PASSAGE SHOWN:
________________________________________

Nicky Marais, born in 1962 in Rustenburg, South Africa, is a Namibian artist who lives and works in Windhoek. She has worked as a painter, mixed-media artist, activist, and educator.

Biography
After obtaining a fine arts degree from the Port Elizabeth Technikon (now part of the Nelson Mandela University), Marais moved to Windhoek in 1987. There, she began exhibiting her work and joined the editorial board of the feminist magazine Sister Namibia.

In 2006, she founded the collective VA-N (Visual Artists Namibia).

In 2012, she became head of the Visual Arts department at the College of the Arts. In addition to many local exhibitions, she has also exhibited in South Africa, Austria, and Germany.

Work 
Marais is primarily an abstract painter. She first worked on the relationships between shapes and colors, drawing inspiration from the Namibian landscape —particularly the cave paintings of the  Namib Desert — and the socio-political history of Namibia.

________________________________________

RECORDS SUPPLIED:
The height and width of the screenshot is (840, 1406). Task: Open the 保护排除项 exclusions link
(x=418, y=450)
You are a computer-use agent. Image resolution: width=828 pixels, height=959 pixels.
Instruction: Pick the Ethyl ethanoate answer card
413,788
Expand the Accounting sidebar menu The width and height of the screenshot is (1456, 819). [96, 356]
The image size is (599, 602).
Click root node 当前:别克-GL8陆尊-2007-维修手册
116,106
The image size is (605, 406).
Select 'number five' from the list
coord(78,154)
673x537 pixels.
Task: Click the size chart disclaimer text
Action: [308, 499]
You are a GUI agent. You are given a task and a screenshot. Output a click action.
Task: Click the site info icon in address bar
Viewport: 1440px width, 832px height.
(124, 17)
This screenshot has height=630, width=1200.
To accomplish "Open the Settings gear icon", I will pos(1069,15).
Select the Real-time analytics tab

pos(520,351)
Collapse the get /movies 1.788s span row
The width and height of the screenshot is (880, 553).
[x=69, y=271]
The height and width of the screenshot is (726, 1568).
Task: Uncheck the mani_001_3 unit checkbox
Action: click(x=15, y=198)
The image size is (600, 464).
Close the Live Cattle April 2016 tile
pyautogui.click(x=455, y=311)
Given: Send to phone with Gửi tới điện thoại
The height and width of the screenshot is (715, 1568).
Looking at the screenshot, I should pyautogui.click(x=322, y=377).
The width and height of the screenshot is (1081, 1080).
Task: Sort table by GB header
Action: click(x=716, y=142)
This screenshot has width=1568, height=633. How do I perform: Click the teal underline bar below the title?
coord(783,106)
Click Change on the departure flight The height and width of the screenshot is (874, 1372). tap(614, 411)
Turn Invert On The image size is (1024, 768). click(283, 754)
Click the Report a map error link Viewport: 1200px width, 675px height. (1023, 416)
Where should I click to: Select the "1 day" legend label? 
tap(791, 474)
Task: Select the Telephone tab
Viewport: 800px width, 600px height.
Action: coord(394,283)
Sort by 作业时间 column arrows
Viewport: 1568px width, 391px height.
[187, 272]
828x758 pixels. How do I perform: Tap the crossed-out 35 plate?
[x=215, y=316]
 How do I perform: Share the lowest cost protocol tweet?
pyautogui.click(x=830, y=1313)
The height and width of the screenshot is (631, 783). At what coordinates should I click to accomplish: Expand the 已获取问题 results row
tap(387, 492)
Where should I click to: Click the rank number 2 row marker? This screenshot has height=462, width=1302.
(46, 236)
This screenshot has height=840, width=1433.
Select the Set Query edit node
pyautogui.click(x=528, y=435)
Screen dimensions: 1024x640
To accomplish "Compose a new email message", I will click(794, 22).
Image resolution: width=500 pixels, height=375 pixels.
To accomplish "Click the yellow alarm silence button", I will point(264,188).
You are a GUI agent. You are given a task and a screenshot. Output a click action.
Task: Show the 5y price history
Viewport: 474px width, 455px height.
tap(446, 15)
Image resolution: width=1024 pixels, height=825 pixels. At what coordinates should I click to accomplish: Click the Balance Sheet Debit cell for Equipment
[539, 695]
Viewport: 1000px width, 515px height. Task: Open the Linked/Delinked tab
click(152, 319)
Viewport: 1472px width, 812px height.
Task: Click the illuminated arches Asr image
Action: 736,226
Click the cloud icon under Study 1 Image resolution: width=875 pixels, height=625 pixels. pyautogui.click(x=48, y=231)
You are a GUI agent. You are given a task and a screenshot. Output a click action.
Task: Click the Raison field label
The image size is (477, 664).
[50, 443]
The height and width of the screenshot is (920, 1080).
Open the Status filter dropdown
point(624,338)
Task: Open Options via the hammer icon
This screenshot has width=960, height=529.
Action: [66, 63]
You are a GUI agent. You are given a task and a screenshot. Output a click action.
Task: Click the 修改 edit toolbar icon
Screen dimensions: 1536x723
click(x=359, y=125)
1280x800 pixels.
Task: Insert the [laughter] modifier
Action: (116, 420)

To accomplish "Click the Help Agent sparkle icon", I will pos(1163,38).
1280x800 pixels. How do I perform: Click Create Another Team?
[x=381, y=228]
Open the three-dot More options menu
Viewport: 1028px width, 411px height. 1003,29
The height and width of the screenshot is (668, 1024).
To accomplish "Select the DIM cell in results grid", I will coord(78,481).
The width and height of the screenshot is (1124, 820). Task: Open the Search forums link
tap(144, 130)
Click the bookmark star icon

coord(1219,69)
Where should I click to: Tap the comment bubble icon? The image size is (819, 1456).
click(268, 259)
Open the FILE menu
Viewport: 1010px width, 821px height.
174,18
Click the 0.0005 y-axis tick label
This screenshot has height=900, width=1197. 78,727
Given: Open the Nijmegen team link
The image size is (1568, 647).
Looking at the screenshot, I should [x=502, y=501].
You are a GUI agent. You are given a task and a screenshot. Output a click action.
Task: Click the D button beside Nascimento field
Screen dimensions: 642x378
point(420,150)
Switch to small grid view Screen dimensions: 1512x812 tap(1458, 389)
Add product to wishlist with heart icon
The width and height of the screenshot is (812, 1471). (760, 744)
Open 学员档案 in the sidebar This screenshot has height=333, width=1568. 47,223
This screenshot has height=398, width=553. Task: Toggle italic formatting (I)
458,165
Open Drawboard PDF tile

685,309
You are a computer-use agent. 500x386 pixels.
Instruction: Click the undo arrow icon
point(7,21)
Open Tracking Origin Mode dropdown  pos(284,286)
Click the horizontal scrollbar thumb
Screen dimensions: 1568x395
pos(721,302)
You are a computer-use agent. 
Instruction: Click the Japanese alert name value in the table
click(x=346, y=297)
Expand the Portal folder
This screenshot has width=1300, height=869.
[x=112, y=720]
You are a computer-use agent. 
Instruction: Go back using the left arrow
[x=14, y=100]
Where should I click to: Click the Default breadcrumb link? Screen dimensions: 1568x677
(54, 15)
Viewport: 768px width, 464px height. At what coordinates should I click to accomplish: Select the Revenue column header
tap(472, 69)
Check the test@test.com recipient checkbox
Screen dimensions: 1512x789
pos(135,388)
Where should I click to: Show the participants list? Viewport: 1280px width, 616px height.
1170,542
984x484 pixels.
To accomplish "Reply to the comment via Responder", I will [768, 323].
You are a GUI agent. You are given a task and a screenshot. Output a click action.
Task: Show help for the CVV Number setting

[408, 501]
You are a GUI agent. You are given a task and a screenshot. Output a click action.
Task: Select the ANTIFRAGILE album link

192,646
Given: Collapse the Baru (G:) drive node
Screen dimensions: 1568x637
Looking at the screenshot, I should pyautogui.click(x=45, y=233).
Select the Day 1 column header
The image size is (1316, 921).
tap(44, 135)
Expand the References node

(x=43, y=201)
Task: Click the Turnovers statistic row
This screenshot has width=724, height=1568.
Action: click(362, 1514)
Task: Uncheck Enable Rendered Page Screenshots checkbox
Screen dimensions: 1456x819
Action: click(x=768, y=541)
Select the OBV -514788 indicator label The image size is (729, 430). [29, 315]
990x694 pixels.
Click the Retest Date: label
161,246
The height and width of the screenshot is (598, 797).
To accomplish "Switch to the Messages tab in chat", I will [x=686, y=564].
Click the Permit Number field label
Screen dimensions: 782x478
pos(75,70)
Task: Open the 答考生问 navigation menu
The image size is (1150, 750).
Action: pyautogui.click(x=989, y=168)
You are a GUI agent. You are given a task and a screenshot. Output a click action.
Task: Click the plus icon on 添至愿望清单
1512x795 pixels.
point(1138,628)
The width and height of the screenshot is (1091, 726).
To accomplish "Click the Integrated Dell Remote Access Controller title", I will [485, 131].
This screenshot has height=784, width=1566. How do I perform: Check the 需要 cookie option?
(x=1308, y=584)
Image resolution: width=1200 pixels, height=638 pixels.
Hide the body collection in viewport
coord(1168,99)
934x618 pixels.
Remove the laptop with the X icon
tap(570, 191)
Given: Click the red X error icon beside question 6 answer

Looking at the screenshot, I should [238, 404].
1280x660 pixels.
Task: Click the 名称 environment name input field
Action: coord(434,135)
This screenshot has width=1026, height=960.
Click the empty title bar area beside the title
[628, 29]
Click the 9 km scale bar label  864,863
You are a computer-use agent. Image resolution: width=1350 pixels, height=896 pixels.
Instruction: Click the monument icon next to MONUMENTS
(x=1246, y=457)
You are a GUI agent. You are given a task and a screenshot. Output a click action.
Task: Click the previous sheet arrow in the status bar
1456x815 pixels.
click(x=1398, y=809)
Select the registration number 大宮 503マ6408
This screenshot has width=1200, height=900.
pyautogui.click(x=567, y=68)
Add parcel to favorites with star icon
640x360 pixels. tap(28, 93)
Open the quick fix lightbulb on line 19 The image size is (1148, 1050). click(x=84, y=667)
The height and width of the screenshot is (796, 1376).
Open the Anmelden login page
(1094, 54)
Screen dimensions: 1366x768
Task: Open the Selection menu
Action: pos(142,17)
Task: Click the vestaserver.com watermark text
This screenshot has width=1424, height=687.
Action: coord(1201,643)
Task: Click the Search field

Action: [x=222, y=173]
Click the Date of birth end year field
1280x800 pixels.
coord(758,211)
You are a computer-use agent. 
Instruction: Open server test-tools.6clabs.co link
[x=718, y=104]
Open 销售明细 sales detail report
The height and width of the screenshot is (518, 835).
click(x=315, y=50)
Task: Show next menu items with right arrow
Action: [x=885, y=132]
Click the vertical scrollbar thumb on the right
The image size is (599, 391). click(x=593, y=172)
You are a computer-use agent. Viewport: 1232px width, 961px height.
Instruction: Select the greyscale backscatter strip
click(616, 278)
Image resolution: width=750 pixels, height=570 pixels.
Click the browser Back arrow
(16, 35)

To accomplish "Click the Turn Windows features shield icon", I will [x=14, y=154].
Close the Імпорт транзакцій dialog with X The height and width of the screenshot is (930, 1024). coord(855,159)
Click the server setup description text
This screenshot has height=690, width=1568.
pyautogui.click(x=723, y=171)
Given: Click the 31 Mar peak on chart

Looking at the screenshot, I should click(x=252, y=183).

________________________________________

CHALLENGES:
1. Please restate the Nicky Marais biography between "In 2006, she" and "Austria, and Germany.", inclusive, changing "department" to "faculty".
2. Answer these questions from the Nicky Marais biography:
(a) In what year did Marais move to Windhoek?
(b) What collective did she found in 2006?
(c) What kind of painter is she primarily?

TASK-BY-TASK RESULTS:
1.
In 2006, she founded the collective VA-N (Visual Artists Namibia).

In 2012, she became head of the Visual Arts faculty at the College of the Arts. In addition to many local exhibitions, she has also exhibited in South Africa, Austria, and Germany.

2.
(a) 1987
(b) VA-N (Visual Artists Namibia)
(c) An abstract painter